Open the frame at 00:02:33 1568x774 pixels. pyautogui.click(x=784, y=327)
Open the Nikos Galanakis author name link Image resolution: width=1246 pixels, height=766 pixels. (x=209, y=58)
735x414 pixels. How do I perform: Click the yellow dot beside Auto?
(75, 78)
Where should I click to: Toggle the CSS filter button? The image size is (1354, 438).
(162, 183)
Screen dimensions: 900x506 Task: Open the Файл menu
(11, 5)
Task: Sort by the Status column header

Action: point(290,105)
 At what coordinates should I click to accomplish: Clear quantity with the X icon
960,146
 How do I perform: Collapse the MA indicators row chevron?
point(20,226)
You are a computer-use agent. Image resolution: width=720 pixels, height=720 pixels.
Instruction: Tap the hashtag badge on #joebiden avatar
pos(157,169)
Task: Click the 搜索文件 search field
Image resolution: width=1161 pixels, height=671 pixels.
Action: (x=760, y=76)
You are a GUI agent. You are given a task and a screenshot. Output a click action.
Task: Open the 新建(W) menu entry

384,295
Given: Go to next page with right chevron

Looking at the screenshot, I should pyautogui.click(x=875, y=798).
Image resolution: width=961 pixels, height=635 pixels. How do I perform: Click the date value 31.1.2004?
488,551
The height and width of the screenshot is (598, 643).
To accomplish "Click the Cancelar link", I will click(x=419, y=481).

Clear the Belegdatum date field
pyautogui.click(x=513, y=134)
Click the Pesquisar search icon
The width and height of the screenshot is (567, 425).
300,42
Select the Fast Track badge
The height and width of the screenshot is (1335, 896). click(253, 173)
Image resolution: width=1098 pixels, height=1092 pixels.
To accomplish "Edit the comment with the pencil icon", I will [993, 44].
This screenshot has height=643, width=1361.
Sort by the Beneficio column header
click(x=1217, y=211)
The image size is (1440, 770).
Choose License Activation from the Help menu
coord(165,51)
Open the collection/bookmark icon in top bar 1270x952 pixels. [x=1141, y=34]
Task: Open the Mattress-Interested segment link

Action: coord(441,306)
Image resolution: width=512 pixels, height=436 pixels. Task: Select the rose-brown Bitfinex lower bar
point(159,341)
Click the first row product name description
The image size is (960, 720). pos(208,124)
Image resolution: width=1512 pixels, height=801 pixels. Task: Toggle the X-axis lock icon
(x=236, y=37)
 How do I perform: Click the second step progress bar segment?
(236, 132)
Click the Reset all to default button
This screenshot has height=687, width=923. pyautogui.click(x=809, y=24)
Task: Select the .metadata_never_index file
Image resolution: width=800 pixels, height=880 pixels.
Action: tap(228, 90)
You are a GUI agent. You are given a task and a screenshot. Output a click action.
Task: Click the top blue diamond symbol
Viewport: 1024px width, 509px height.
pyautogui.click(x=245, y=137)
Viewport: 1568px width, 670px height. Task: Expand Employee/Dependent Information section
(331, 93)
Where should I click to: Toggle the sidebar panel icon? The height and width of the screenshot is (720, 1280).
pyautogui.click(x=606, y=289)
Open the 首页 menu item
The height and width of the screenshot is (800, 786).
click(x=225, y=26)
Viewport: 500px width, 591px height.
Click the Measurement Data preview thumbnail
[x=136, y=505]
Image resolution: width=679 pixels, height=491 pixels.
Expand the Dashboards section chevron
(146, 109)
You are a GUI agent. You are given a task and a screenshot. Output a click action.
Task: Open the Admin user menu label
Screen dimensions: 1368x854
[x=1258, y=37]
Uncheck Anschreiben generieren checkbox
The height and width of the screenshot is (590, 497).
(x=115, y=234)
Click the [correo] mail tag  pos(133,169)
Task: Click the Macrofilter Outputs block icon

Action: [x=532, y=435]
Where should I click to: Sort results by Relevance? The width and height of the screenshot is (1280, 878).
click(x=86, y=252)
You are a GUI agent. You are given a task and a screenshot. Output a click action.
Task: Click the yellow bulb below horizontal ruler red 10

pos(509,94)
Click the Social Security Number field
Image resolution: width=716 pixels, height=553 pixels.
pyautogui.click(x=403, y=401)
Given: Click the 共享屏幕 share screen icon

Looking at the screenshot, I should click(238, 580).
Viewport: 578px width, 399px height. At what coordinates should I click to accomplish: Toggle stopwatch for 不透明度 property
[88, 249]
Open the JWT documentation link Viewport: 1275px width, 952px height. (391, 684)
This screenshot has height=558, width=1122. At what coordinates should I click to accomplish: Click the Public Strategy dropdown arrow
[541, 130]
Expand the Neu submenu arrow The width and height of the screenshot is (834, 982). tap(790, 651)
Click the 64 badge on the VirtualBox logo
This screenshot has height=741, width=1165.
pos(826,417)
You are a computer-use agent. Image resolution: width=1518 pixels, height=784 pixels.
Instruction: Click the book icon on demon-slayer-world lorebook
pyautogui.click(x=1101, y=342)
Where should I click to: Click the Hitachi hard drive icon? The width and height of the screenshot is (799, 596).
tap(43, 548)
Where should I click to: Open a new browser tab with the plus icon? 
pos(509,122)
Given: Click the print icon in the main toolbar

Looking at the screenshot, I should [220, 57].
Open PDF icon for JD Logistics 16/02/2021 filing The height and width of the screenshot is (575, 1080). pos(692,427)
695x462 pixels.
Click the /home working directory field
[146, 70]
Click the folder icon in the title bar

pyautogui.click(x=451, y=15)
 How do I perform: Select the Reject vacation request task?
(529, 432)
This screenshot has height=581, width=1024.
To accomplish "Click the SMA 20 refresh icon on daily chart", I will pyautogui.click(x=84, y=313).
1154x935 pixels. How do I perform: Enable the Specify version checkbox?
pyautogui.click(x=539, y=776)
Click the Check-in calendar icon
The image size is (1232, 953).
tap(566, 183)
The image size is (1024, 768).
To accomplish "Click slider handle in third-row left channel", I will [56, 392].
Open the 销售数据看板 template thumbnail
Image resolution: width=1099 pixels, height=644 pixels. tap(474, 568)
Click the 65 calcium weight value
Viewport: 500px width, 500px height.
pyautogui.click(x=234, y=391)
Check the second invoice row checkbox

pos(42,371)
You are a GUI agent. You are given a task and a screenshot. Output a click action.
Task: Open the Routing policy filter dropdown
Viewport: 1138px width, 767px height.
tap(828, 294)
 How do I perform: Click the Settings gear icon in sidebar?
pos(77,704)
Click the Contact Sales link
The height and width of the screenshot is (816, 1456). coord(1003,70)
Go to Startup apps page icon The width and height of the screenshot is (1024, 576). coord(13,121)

§

What belongs in the answer is the line with "Open the 销售数据看板 template thumbnail" plus every later line of the listing, copied word for word and nothing besides.

Open the 销售数据看板 template thumbnail
Image resolution: width=1099 pixels, height=644 pixels. tap(474, 568)
Click the 65 calcium weight value
Viewport: 500px width, 500px height.
pyautogui.click(x=234, y=391)
Check the second invoice row checkbox

pos(42,371)
You are a GUI agent. You are given a task and a screenshot. Output a click action.
Task: Open the Routing policy filter dropdown
Viewport: 1138px width, 767px height.
tap(828, 294)
 How do I perform: Click the Settings gear icon in sidebar?
pos(77,704)
Click the Contact Sales link
The height and width of the screenshot is (816, 1456). coord(1003,70)
Go to Startup apps page icon The width and height of the screenshot is (1024, 576). coord(13,121)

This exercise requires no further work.